Data entries

====

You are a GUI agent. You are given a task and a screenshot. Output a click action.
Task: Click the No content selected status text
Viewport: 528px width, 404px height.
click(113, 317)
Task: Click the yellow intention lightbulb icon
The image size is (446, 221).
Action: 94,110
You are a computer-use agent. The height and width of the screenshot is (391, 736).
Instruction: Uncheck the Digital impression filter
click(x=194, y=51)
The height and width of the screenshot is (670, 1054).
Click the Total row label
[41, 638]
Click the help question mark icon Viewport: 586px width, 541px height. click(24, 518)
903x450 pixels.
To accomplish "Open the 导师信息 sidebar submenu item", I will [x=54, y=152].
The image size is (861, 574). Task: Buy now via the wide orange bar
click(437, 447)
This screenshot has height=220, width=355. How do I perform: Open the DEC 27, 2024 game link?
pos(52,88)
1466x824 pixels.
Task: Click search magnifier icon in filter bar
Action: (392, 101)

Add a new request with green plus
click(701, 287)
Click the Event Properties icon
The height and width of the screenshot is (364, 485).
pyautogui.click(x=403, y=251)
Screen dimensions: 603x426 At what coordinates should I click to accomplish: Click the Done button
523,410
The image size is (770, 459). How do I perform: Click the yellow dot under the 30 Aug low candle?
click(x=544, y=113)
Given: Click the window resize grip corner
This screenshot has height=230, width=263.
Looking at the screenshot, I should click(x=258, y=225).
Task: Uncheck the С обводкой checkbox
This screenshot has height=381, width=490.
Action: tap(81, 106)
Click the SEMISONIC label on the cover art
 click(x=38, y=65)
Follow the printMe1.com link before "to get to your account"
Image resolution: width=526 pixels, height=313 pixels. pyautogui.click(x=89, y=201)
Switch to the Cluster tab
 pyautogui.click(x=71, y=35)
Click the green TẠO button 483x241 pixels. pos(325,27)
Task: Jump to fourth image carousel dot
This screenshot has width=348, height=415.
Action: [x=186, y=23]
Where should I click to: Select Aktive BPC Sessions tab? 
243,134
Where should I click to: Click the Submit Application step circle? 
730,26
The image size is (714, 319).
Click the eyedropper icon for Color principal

====

§ **YOUR INSTRUCTIONS**
Pick out every line above that contains the word "agent" and copy it.

§ **EXPECTED OUTPUT**
You are a GUI agent. You are given a task and a screenshot. Output a click action.
You are a computer-use agent. The height and width of the screenshot is (391, 736).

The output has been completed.